-- Document section start --

Question

The Lyman series of lines in the hydrogen atom spectrum arises from transition of the electron to the $$n=1$$ state. Use the Rydberg equation to calculate the wavelength (in $$\mathrm{nm}$$ ) of the two lowest energy lines in the Lyman series.

Answer

**step1 Understand the Rydberg Equation and Identify Constants**

The Rydberg equation describes the wavelengths of light emitted when an electron in a hydrogen atom transitions between energy levels. The formula relates the reciprocal of the wavelength of the emitted light to the Rydberg constant and the principal quantum numbers of the initial and final energy levels of the electron. For the Lyman series, the electron always transitions to the lowest energy level, which is $$n=1$$. The Rydberg constant ($$R_H$$) is a fundamental constant used in this equation.

$$\frac{1}{\lambda} = R_H \left( \frac{1}{n_1^2} - \frac{1}{n_2^2} \right)$$

Here, $$n_1$$ is the principal quantum number of the lower energy level (final state), and $$n_2$$ is the principal quantum number of the higher energy level (initial state), where $$n_2 > n_1$$. For the Lyman series, $$n_1 = 1$$. The Rydberg constant for hydrogen is approximately $$R_H = 1.097 \times 10^7 \mathrm{m^{-1}}$$. We need to find the wavelengths in nanometers, so we will convert our answer from meters to nanometers later ($$1 \mathrm{nm} = 10^{-9} \mathrm{m}$$).

-- Document section end --

* _Challenges_
**1)** According to the Rydberg equation explanation, what approximate value does it give for the Rydberg constant for hydrogen?
**2)** Please say whether each statement agrees with the Rydberg equation explanation, answering yes or no and quoting its deciding words: (a) In the Lyman series, the electron ends in the lowest energy level. (b) In the equation, n₂ refers to the final state of the electron. (c) The wavelengths are to be found in meters.

-- Rows start --

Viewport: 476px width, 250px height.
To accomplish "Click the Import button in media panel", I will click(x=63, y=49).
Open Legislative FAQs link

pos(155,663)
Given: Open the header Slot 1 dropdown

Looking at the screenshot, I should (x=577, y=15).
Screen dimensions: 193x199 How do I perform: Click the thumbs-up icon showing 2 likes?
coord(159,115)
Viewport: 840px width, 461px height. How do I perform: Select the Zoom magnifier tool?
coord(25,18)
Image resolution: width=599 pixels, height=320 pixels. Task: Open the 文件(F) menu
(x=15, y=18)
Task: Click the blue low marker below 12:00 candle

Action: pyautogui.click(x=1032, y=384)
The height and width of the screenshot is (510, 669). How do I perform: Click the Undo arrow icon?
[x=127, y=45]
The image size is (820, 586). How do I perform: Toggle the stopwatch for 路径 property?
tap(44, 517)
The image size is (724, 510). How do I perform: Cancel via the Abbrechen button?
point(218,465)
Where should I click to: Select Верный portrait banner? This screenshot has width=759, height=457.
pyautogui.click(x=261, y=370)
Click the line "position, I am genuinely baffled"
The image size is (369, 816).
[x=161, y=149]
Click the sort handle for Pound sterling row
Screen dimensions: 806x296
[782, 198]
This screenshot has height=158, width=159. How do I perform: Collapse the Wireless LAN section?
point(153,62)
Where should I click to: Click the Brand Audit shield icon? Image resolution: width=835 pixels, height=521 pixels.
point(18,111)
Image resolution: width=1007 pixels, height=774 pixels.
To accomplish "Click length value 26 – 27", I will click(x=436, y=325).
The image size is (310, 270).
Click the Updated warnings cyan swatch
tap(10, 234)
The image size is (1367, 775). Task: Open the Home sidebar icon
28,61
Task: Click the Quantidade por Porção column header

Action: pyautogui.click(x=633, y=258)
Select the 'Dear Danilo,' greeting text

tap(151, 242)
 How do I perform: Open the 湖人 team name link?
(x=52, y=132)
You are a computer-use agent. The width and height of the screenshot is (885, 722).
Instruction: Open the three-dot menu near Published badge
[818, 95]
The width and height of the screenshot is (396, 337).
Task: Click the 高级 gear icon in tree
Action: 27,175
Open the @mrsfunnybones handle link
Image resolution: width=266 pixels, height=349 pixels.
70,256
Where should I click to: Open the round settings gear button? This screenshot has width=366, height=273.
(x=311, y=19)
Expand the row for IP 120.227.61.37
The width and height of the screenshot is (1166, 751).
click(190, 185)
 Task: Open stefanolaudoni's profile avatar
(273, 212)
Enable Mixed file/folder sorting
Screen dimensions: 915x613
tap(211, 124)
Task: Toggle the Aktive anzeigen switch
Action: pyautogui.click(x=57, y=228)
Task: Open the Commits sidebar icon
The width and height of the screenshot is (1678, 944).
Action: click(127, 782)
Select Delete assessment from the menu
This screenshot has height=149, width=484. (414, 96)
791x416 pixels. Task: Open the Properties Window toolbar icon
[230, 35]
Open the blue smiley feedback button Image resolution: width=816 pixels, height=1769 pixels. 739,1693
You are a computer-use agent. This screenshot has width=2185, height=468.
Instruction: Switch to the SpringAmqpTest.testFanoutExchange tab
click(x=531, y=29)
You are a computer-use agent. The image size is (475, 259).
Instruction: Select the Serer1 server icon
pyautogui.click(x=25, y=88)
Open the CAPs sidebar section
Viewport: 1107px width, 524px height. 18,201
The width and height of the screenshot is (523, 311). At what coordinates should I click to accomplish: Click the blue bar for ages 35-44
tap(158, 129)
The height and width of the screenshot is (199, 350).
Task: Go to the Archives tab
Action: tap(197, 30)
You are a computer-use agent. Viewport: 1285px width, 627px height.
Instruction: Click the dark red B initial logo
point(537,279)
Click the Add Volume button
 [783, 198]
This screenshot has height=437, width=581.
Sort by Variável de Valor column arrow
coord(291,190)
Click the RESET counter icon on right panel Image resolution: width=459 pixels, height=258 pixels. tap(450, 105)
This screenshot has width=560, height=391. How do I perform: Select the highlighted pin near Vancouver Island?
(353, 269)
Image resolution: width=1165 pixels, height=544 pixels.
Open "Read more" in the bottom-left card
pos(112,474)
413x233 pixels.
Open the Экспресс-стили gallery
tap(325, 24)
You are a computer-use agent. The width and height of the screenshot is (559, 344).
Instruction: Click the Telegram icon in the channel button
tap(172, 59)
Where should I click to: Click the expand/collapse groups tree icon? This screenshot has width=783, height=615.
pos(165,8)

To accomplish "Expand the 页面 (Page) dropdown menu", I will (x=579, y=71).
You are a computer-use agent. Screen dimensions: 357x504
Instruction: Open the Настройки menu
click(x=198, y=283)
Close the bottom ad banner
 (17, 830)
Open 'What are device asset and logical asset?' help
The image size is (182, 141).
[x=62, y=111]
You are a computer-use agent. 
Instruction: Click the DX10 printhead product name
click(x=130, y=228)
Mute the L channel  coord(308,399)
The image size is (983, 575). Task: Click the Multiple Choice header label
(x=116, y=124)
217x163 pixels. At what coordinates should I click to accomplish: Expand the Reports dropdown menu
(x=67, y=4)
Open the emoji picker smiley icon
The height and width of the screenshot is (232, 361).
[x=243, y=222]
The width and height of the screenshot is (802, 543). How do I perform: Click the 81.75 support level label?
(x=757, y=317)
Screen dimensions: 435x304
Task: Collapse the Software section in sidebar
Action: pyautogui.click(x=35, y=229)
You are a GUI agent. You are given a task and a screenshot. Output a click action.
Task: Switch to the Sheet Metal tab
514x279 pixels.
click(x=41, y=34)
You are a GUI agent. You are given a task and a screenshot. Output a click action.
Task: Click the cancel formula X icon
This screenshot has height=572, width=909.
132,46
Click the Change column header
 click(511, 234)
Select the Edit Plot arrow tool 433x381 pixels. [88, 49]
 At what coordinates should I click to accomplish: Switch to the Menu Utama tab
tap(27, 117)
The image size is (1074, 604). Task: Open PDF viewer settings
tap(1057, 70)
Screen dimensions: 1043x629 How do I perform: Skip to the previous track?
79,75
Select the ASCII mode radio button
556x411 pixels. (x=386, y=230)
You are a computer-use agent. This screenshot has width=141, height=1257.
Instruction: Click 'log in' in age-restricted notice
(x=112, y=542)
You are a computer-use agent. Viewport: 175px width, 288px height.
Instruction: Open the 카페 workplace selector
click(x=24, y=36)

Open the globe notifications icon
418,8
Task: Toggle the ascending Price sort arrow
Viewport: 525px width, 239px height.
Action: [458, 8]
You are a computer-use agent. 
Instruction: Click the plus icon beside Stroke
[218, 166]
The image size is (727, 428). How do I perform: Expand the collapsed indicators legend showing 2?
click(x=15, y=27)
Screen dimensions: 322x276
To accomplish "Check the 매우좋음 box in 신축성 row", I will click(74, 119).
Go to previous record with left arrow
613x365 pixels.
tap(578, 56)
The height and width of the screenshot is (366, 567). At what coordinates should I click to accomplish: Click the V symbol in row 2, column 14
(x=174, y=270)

-- Rows end --

* _Solutions to the tasks_
**1)** Approximately 1.097 × 10^7 m⁻¹.

**2)**
(a) Yes: "the electron always transitions to the lowest energy level"
(b) No: "the higher energy level (initial state)"
(c) No: "We need to find the wavelengths in nanometers"